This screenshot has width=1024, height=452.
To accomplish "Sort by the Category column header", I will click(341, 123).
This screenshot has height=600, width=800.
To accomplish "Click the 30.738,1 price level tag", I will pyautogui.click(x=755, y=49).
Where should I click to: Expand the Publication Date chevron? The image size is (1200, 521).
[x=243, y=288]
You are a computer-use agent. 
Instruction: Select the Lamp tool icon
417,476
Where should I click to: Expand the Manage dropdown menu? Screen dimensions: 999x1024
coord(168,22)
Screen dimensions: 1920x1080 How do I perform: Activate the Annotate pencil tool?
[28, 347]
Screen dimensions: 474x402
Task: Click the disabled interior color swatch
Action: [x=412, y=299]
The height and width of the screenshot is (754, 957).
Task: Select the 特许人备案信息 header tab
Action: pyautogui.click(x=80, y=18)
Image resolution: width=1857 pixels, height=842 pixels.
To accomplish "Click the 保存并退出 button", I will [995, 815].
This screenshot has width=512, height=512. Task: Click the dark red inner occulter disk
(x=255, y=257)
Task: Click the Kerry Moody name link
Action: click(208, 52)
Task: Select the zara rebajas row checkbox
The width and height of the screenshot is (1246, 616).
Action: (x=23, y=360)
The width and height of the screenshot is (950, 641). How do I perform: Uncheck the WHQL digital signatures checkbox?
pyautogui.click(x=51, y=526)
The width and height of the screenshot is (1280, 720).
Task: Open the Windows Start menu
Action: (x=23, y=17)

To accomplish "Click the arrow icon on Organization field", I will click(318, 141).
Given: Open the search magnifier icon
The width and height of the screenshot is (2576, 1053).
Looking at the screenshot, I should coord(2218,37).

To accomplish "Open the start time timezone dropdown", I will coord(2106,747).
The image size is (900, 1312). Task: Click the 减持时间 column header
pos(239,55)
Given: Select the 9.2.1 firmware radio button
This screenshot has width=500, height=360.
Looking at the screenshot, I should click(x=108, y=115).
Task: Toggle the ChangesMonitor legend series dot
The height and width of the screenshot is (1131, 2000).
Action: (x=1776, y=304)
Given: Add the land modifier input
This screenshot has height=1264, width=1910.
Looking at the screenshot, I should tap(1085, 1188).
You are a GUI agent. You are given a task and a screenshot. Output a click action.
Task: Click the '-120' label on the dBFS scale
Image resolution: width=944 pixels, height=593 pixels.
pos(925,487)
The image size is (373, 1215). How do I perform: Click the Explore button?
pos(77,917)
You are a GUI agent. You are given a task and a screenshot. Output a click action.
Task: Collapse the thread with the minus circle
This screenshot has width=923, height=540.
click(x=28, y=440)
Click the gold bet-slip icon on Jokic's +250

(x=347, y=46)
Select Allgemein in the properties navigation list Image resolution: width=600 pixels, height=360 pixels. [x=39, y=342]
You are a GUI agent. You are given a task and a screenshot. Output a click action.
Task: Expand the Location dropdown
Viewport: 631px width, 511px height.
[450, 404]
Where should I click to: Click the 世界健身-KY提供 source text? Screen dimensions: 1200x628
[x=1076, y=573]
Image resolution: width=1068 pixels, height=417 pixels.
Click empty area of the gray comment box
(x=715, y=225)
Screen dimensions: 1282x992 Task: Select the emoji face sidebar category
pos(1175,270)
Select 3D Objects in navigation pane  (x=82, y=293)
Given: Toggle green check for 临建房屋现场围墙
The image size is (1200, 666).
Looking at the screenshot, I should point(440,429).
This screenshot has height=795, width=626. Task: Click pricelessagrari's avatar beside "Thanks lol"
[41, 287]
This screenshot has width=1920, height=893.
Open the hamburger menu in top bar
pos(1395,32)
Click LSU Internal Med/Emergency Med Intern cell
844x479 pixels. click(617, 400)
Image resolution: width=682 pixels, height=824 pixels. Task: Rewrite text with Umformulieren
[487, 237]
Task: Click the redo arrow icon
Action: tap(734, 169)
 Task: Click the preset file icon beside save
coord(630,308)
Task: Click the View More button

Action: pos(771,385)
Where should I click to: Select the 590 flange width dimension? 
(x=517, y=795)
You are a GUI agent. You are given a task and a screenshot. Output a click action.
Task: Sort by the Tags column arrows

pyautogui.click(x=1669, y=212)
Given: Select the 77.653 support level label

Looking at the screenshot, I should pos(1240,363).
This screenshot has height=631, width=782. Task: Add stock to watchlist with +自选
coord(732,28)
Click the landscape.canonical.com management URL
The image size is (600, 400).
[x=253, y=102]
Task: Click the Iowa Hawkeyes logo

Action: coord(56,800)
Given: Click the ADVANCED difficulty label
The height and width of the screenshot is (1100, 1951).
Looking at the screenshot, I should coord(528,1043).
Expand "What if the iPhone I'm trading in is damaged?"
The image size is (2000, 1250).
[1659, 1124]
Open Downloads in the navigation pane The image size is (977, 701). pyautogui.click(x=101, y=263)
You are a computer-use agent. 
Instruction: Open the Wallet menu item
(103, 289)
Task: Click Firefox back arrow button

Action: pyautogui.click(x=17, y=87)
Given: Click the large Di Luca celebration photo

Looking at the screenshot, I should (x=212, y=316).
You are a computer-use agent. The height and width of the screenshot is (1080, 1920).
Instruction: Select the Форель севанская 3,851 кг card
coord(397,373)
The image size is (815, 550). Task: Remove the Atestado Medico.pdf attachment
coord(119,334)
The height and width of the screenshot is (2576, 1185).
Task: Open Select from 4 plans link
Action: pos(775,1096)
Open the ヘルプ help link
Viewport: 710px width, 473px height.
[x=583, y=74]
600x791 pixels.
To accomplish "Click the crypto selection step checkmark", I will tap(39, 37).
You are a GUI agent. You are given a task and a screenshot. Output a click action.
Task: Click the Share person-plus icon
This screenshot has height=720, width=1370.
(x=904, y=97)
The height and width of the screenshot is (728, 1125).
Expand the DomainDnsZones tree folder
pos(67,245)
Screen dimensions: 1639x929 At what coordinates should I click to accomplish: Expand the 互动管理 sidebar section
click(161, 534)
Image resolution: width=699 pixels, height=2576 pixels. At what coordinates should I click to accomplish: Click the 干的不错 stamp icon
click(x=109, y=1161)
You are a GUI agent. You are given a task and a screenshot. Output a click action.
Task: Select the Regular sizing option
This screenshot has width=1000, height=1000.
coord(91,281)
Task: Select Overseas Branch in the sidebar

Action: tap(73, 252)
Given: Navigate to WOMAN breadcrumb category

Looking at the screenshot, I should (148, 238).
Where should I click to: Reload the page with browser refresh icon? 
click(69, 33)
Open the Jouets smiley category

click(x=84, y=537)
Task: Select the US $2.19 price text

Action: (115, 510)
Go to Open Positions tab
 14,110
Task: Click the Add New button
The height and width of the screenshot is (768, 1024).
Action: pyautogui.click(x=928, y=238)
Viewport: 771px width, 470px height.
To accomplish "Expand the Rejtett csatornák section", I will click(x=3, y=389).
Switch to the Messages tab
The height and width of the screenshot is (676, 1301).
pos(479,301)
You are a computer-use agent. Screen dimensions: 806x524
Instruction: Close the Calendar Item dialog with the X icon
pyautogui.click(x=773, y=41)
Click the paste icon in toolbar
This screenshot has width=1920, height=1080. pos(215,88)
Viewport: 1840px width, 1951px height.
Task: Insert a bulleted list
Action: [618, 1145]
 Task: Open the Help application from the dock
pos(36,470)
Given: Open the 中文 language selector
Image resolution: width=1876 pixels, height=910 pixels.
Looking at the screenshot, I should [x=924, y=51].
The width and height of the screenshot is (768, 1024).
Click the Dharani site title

^^^^^^^^^^^^^^^^

Stated goal:
Put the records from the line that contains "Open Downloads in" through the line that contains "Looking at the screenshot, I should (x=212, y=316)." into a two-column CSV with the headers instruction and response, one row per record. Quote each field and turn any line breaks inside it into spaces.

Solved problem:
instruction,response
"Open Downloads in the navigation pane The image size is (977, 701).","pyautogui.click(x=101, y=263)"
"You are a computer-use agent. Instruction: Open the Wallet menu item","(103, 289)"
"Task: Click Firefox back arrow button","Action: pyautogui.click(x=17, y=87)"
"Given: Click the large Di Luca celebration photo","Looking at the screenshot, I should (x=212, y=316)."